───── EXERCISE PASSAGE ─────

= Jamaica Hope =

Breed of cattle

Jamaica Hope (also known as a Jersey-Zebu or Montgomery-Jersey) is a dairy breed of cattle originating from Hope Farm in Jamaica.

==Origins==
The breeding started in 1910,and was an attempt to develop an animal that was adjusted to the climate of the island. It has a high heat tolerance, high resistance to ticks and tick-borne diseases, and can produce much milk even in the poor pasture land typical of tropical climates. The breed consists of approximately 80% Jersey, 15% Zebu and 5% Holstein.

The whole process was to a great degree the work of Dr. Thomas Lecky, a pioneer in Jamaican agricultural science.

==Breeding==
Jamaica Hope today make out about 50% of the cattle on the island. A mature cow weighs about 500 kg (1100 lbs.), while a male weighs between 700 and 800 kg (1500 - 1800 lbs). A cow can produce 2,500 kg of milk per lactation period, which lasts for about 305 days. The butter fat content of the milk is around five percent.

Initial breeding, a government initiative led by Lecky, started with Ayrshire, Brown Swiss, Guernsey, Holstein Friesian, Jersey and Red Poll breeds. By a process of elimination, Ayrshire and Brown Swiss were discontinued in 1928, Red Poll in 1938 and Guernsey in 1943. By 1952 the breeding of the Holstein Friesians was also ended, though elements of the breed remain in today's animals. The Zebu element was added in 1920, through the introduction of one Sahiwal bull imported from Pusa, India.

───── DATA BELOW ─────

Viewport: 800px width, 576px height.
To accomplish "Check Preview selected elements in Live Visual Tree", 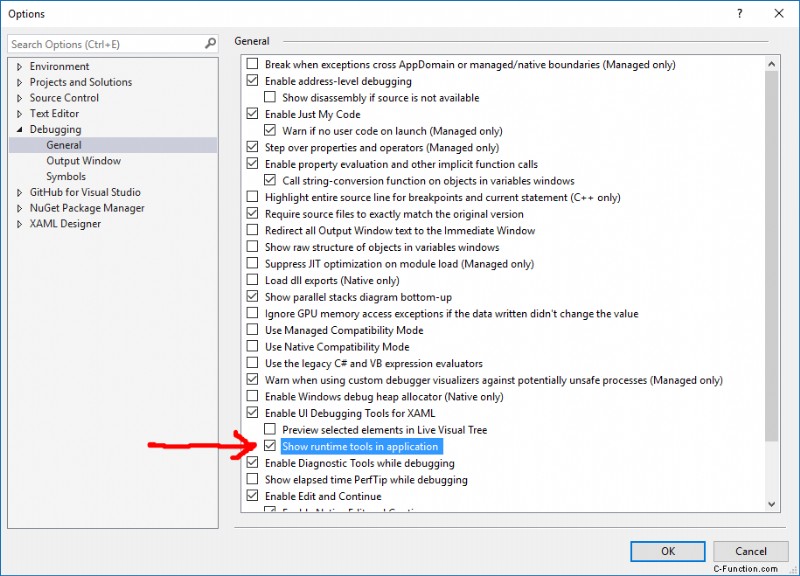I will pyautogui.click(x=270, y=430).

─────

TASK INSTRUCTIONS>
• a. Answer these questions using the passage on Jamaica Hope cattle:
(i) In what year did the breeding start?
(ii) Where was the Sahiwal bull imported from?
(iii) About how long does a cow's lactation period last?
• b. Write what comes next in the passage on Jamaica Hope cattle, starting after its last sentence.
The data was taken from a different source than the passage on Jamaica Hope cattle.

ANSWERS BY ITEM>
• a.
(i) 1910
(ii) Pusa, India
(iii) About 305 days

• b.
Apart from the Indian Taylor breed, and the newly developed Australian Milking Zebu, the Jamaican Hope is the only tropical dairy breed that results from crossing Zebu with regular cattle.

==Legacy==
There are today some 6,000 registered females of the breed. It has gained popularity, and is today extensively exported to other countries in the Caribbean, as well as Latin America.

In later years, however, the breed has seen a marked decline. It has been suggested that the Jamaican Hope should be bred with the Australian Milking Zebu, to ensure greater genetic diversity. In 2024, the Ministry of Agriculture in Jamaica launched a project to safeguard the genetic potential of the Jamaica Hope cattle, aiming to increase their milk yield, fertility, and environmental adaptability.